Bouygues Telecom-SFR network-sharing deal upheld as French court rejects Orange appeal
7th October 2016. By Mari Eccles & Matthew Newman
An appeal by Orange to shut down a mobile network-sharing agreement between Bouygues Telecom and SFR operators has been refused by France’s supreme court.
The Cour de Cassation backed the national antitrust authority, which rejected Orange’s request in 2014.
The telecom giant complained that competition would suffer if the agreement between Bouygues Telecom and SFR were to go ahead.
Under the plan, the two network providers can jointly operate 11,500 mobile towers covering 57 percent of the French population.

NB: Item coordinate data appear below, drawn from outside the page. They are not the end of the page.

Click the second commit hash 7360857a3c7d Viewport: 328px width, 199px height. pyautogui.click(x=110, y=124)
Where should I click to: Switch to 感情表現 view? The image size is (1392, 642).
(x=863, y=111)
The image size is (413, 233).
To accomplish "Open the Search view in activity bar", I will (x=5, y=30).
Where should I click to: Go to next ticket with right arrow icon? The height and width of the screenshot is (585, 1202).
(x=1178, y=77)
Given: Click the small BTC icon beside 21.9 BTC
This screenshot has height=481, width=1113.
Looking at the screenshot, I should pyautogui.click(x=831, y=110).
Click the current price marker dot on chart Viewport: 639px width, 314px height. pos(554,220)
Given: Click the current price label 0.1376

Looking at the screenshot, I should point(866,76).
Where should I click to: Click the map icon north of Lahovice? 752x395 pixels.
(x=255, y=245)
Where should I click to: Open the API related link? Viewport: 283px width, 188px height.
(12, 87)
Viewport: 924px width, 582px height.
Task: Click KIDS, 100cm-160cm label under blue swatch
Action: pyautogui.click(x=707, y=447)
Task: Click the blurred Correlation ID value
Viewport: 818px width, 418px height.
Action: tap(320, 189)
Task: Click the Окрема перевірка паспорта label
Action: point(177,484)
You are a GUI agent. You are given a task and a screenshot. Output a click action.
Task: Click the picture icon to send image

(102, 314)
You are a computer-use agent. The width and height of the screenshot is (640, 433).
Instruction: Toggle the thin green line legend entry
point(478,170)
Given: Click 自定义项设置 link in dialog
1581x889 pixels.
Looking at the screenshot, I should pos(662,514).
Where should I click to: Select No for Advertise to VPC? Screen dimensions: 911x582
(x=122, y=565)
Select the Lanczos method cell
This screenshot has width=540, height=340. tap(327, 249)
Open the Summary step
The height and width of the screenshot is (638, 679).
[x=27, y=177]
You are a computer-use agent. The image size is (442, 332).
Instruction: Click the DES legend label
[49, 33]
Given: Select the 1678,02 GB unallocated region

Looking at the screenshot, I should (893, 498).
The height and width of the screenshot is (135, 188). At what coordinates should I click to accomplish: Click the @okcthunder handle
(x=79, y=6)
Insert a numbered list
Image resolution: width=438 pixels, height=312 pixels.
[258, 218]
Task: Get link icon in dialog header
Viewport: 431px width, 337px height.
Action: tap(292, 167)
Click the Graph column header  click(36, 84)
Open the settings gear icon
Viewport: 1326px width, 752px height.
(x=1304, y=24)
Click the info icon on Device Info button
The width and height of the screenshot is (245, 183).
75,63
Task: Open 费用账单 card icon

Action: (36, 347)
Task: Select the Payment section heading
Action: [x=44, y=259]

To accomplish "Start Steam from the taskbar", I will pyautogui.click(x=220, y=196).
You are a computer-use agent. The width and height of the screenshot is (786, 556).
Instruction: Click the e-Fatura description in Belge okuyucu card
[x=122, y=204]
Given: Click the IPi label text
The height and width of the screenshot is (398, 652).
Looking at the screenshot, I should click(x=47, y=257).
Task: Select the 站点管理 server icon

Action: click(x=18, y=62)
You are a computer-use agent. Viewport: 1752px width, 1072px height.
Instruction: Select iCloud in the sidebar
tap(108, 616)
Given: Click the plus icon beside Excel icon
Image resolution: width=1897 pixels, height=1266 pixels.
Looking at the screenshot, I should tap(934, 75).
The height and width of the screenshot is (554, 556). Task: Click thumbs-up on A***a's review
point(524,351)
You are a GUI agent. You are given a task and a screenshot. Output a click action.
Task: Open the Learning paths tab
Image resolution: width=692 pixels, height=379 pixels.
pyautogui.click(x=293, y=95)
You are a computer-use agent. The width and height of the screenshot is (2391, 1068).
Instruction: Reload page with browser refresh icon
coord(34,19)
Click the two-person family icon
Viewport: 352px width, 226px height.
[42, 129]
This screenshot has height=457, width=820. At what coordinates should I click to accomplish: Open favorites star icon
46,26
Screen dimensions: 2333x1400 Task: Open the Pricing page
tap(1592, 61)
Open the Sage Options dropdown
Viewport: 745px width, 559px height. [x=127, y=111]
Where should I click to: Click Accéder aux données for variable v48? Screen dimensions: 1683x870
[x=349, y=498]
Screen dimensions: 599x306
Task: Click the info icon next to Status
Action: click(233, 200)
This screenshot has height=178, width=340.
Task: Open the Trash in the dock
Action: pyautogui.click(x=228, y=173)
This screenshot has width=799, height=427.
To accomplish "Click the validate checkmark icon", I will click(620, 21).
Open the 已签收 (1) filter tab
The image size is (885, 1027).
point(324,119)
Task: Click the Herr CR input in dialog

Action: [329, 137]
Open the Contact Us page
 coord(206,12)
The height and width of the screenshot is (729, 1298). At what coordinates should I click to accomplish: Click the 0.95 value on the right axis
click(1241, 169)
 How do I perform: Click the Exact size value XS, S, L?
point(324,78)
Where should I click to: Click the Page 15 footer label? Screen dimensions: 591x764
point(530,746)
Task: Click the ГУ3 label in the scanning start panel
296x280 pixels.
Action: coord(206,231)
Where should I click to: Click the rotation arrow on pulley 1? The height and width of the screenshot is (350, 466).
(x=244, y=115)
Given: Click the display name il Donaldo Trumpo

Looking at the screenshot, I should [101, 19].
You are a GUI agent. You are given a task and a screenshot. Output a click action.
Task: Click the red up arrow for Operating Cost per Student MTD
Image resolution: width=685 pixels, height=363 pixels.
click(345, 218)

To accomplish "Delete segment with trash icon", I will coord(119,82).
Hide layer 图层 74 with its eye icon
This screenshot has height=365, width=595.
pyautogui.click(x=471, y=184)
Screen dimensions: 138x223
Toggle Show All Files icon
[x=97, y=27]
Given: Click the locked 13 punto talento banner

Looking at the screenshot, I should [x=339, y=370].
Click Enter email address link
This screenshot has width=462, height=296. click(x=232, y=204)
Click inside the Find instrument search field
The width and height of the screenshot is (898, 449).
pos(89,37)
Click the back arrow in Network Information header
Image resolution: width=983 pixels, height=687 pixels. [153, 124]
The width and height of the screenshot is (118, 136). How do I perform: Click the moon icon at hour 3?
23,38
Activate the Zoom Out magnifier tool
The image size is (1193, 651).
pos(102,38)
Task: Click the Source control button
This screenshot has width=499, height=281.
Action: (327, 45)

The agreement also allows for a temporary 4G roaming service, provided by Bouygues Telecom for SFR, to avoid deploying temporary equipment that would later have to be replaced.
But the authority said that “none of the elements” put forward by Orange justified an urgent decision and the provisional measures that Orange had requested are only implemented by the regulator in the “event of a serious and immediate threat to the sector.”
The Paris Court of Appeal upheld the operators’ agreement in February 2015. In a judgment handed down on Tuesday but published today, France’s top court agreed.
Cour de Cassation judges found that high-density areas that “correspond to the principal markets in which competition develops” would not be affected by the deal. Effects would only be felt in “certain parts” of shared areas that cover — at most — 20 percent of the population, the judgment said.
The court also found that a “loss of competitive edge” does not constitute “serious and immediate damage,” which must be proven to warrant measures by the authority.